When multiplying terms with the same base, we add their exponents. This is based on the exponent rule $$ a^m \cdot a^n = a^{m+n} $$.
Applying this rule to the simplified left side:
$$ {\left(\frac{3}{5}\right)}^{x + (-2x)} = {\left(\frac{3}{5}\right)}^{x - 2x} $$
Performing the subtraction in the exponent:
$$ {\left(\frac{3}{5}\right)}^{-x} $$
So, the entire left side of the equation simplifies to $$ {\left(\frac{3}{5}\right)}^{-x} $$.

**step5** Analyzing the Right Side of the Equation

Next, we examine the right side of the original equation, which is $$ \frac{125}{27} $$. We need to express this fraction as a power of a base that relates to $$ \frac{3}{5} $$.
We identify that the numerator, $$ 125 $$, is the result of $$ 5 \times 5 \times 5 $$, which can be written as $$ 5^3 $$.
Similarly, the denominator, $$ 27 $$, is the result of $$ 3 \times 3 \times 3 $$, which can be written as $$ 3^3 $$.
Therefore, we can rewrite the fraction as:
$$ \frac{125}{27} = \frac{5^3}{3^3} $$
Since both the numerator and denominator are raised to the same power, we can write this as a power of a fraction:
$$ \left(\frac{5}{3}\right)^3 $$.

**step6** Rewriting the Right Side with the Common Base

To compare the left and right sides of the equation, we need them to have the same base.

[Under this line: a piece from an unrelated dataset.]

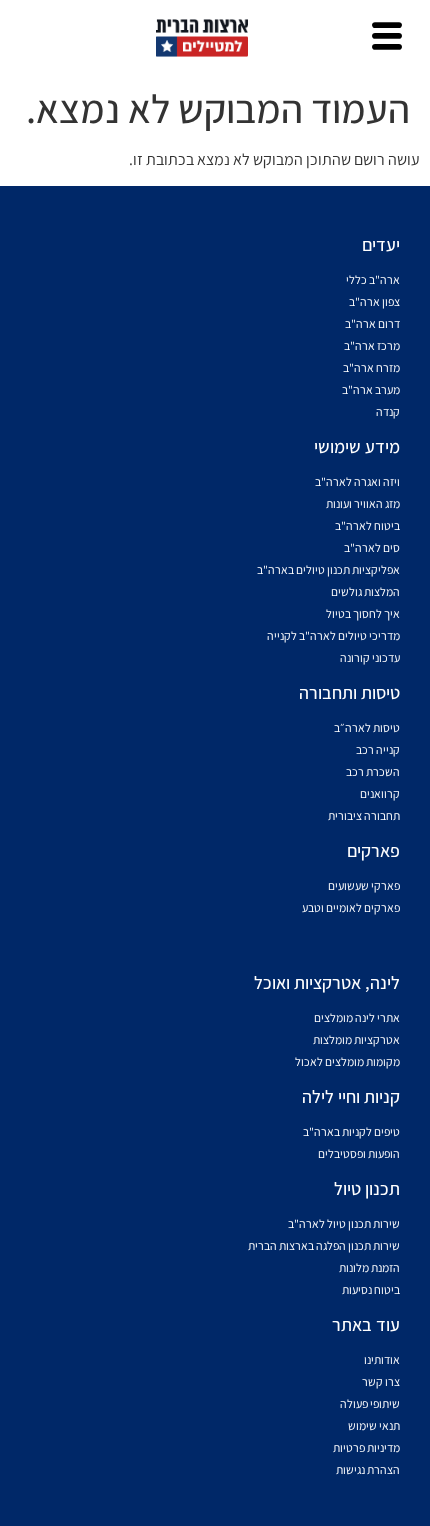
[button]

We found that the left side simplifies to a power of $$ \frac{3}{5} $$. In Step 2, we established that $$ \frac{5}{3} = \left(\frac{3}{5}\right)^{-1} $$.
Using this relationship, we can rewrite the right side, $$ \left(\frac{5}{3}\right)^3 $$:
$$ {\left(\left(\frac{3}{5}\right)^{-1}\right)}^{3} $$
Applying the exponent rule $$ (a^m)^n = a^{m \times n} $$ again:
$$ {\left(\frac{3}{5}\right)}^{-1 \times 3} = {\left(\frac{3}{5}\right)}^{-3} $$.
So, the simplified right side of the equation is $$ {\left(\frac{3}{5}\right)}^{-3} $$.

**step7** Equating the Simplified Expressions

Now that both sides of the original equation have been simplified to expressions with the same base, $$ \frac{3}{5} $$, we can write the equation as:
$$ {\left(\frac{3}{5}\right)}^{-x} = {\left(\frac{3}{5}\right)}^{-3} $$.

**step8** Solving for x

When two exponential expressions with the same non-zero and non-one base are equal, their exponents must also be equal. This is a fundamental property of exponents.
Therefore, we can set the exponents from both sides equal to each other:
$$ -x = -3 $$
To find the value of $$ x $$, we multiply both sides of this simple equation by -1:
$$ x = 3 $$.
Thus, the value of $$ x $$ that satisfies the given equation is 3.